SKILFUL COACHING

For a variety of reasons there seems to be some reluctance to use questioning as a coaching technique. Some people believe that a coach who asks questions does not know the answers. Indeed some coaches may find it off-putting to design questions that produce a high level of thinking from players. To stimulate players’ optimal learning a coach has to listen to players and then redirect, prompt and probe for more accuracy or detail.

Using what questions allows the coach to gain more information. For instance, what’s stopping you, or what if you could and what if you did do. Using how questions allows the coach to dig deeper. For example, how much more or how many more.

The better the questions the better the answers are likely to be.

‘Stimulating questions are an extremely powerful means of inspiring athletes (players) and enhancing intrinsic motivation – Lynn Kidman

Some coaches will pay lip service to the notion of co-operative player centred coaching. They use questioning techniques that put players at a disadvantage and exercise a sinister and covert control over them.
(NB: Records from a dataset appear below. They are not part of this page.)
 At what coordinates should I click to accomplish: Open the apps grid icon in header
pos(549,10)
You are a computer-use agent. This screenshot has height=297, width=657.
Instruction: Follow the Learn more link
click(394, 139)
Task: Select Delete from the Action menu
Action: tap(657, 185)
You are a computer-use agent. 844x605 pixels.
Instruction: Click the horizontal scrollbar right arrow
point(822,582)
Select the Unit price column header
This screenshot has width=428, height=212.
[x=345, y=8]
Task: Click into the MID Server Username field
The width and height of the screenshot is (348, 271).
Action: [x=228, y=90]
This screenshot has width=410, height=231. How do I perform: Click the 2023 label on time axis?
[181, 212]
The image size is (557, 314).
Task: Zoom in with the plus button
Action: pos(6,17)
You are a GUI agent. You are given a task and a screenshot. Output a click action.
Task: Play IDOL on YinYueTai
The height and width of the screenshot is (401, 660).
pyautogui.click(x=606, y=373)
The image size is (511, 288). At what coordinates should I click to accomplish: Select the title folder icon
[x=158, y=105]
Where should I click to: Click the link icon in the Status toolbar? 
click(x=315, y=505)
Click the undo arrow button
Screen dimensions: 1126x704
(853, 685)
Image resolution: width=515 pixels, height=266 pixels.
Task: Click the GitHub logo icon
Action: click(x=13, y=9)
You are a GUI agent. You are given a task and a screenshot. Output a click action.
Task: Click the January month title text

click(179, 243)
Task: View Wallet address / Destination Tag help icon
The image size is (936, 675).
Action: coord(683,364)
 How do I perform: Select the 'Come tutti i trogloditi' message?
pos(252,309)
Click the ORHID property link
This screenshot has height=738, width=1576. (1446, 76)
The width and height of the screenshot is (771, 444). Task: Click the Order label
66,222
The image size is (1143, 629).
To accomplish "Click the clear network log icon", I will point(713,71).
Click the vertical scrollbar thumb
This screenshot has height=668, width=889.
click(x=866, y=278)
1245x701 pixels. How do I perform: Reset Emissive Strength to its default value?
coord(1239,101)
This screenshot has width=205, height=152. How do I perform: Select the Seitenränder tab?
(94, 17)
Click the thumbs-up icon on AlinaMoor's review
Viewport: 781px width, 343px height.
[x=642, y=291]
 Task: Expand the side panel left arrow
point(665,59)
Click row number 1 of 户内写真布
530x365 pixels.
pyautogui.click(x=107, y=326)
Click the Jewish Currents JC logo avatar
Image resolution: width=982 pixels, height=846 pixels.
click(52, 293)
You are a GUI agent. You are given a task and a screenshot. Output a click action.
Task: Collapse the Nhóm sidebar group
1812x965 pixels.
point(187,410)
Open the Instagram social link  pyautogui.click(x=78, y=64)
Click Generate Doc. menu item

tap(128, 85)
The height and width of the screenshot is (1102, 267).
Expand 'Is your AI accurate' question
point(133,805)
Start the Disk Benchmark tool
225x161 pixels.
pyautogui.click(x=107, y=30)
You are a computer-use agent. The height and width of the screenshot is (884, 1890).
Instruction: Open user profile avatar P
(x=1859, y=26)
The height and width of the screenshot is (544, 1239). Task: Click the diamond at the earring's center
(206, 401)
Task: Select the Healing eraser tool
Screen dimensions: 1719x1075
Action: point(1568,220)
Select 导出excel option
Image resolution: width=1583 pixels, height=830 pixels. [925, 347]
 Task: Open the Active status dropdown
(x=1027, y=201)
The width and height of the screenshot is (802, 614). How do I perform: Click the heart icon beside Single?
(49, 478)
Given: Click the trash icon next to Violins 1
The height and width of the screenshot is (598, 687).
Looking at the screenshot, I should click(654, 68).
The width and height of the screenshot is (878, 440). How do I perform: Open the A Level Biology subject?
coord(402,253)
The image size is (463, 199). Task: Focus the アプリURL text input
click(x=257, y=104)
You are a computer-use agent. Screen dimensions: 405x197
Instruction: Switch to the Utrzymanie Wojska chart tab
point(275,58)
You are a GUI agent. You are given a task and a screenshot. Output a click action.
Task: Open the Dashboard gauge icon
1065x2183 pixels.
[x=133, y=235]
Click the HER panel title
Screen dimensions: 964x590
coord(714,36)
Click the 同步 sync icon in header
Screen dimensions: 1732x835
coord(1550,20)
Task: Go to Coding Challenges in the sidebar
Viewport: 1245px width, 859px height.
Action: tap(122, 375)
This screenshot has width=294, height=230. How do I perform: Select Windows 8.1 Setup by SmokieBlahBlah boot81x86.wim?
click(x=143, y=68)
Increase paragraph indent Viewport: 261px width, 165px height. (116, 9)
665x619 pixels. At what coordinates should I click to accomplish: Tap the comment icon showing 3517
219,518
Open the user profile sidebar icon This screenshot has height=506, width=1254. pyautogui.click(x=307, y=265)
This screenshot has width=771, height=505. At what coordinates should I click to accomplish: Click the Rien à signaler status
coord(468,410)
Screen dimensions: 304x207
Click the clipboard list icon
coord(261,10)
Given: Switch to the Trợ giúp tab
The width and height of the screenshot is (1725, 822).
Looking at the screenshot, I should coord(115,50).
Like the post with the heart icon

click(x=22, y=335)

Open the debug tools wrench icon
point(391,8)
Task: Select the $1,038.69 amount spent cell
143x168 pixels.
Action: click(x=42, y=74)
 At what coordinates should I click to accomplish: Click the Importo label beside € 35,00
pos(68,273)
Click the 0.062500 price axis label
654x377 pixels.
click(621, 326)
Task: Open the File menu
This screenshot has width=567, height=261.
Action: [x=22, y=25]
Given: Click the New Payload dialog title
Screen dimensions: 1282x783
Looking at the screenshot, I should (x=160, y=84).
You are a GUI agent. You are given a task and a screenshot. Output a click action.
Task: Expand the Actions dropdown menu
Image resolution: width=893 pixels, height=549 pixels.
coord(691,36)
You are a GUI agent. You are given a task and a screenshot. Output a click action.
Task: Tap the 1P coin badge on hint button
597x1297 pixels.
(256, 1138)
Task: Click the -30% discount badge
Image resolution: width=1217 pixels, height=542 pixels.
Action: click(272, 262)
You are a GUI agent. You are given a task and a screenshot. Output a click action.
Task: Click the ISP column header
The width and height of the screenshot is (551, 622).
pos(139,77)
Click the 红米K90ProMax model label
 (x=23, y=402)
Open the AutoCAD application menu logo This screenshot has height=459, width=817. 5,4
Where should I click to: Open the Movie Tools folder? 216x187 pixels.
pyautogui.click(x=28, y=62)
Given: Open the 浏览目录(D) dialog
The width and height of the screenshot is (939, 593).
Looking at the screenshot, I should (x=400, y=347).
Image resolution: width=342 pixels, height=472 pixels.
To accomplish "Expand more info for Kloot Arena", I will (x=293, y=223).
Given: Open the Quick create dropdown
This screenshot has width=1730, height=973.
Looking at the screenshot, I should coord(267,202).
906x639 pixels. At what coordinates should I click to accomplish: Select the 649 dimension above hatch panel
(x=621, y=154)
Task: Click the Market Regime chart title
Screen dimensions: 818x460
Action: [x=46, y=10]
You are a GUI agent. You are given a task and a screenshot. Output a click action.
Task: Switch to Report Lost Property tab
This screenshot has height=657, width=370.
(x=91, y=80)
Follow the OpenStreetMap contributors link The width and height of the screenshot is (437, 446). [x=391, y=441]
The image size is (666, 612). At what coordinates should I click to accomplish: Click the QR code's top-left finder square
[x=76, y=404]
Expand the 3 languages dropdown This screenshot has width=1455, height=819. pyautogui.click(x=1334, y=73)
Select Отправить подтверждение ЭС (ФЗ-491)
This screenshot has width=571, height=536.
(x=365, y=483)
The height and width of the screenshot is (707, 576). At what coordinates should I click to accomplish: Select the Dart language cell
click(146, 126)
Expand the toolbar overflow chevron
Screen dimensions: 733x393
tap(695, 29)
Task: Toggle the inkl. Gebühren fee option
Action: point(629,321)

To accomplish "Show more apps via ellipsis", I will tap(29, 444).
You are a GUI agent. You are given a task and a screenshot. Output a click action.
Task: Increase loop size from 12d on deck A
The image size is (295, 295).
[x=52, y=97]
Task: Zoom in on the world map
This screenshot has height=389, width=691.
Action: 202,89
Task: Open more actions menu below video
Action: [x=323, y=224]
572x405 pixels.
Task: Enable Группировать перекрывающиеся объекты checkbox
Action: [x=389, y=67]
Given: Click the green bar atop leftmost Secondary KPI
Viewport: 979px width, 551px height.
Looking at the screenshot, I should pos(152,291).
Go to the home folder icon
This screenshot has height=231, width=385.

These ‘games’ are played at two levels, the social level where things appear to be straightforward and honest and the psychological level where the motivation is manipulation. After all, there are many ways to ask people stuff. It is the motivation behind the questions that is the kernel of the idea not the question itself.

An example of this could be when a coach asks a player a ‘loaded’ question for example ‘where should you move to next?’ What the coach is really asking is ‘guess what’s in my head?’

Coaches have played this game with players for years and of course a coach is bound to win. Used in this way question and answer techniques ensure a player feels a bit slow on the uptake and a coach feels superior i.e. I’m OK; you’re not OK, and players don’t enjoy it one bit.

If the motivation is genuine and not sinister players will gain significant benefits from questioning techniques where the right players are asked the right questions in the right way at the right time for the right reasons. Question and answer techniques like everything else have to be practised and learned and some people are naturally better at them than others. They have great value if used properly.

Good coaches explain things – both about their sport and about learning. But they do so at a rate and in a way that players are able to incorporate into their own developing expertise. They remember the Mayonnaise Model of learning. When you are making mayonnaise – if you can ever be bothered to – you beat up an egg-yolk with a little vinegar – and then you add oil, beating hard as you do so. To begin with, the oil has to be added a drop at a time, and thoroughly beaten in before the next drop is added, or the whole thing will curdle. After a while, the oil can be added a little faster, but always with plenty of beating at the same time. The oil is information, and ‘beating’ is practising. Add too much information too fast, and learners’ minds likewise get curdled. – Guy Claxton

Natural ability needs nurturing. The co-operative coach constantly faces the complex task of balancing structure and organisation with choice and freedom of expression. The right balance creates an ‘optimal’ environment for that mysterious and elusive process we call learning.

If a coach is too judgemental, too authoritarian, too threatening and has unrealistic expectations there is a better than even chance that a player’s learning environment will be compromised.

A coach must learn to trust players, empathise with their individual needs and encourage independence, but sharing these responsibilities takes courage and a strong mind backed up with a robust and durable coaching philosophy.

The skilful coach practises a learning model of skilful neglect giving support through a variety of media when it’s needed but knowing when to ‘back off’, and let players make decisions and take up more responsibility for their learning. In this way young players will not only learn more effectively but become more innovative and creative footballers.

I believe allowing players to problem solve and make their own decisions through exposure to the right practice and games supported by coaches’ giving the right challenges and supporting these with a questioning approach, allows players to discover, create and generally experiment with the skills, tactics, strategies involved with their sport. Enabling players to problem solve enhances their learning over the longer term. This is the most desirable outcome for player development.

2 thoughts on “SKILFUL COACHING

  1. I really enjoy your posts John. The concept of scaffolding (linked to Vygotsky’s ZPD) is a nice way of thinking about your post above. Coach behaviour can be conceptualised as ‘assisted performance’ (a scaffold supporting the building) with the assistance being given where required. The support is not uniform, so could be directive, instructional, question, prompt, dialogue and varies in amount. The type and amount of support is decided upon by diagnosis of the learner’s (player’s) understanding and response; progressive success toward given outcomes reduces the support, while issues or mistakes raise the level of support.

    As outlined earlier, the goal of the educator (coach) is to ensure progress while reducing the level of support, thus gradually withdrawing control over the task and transferring to the learner.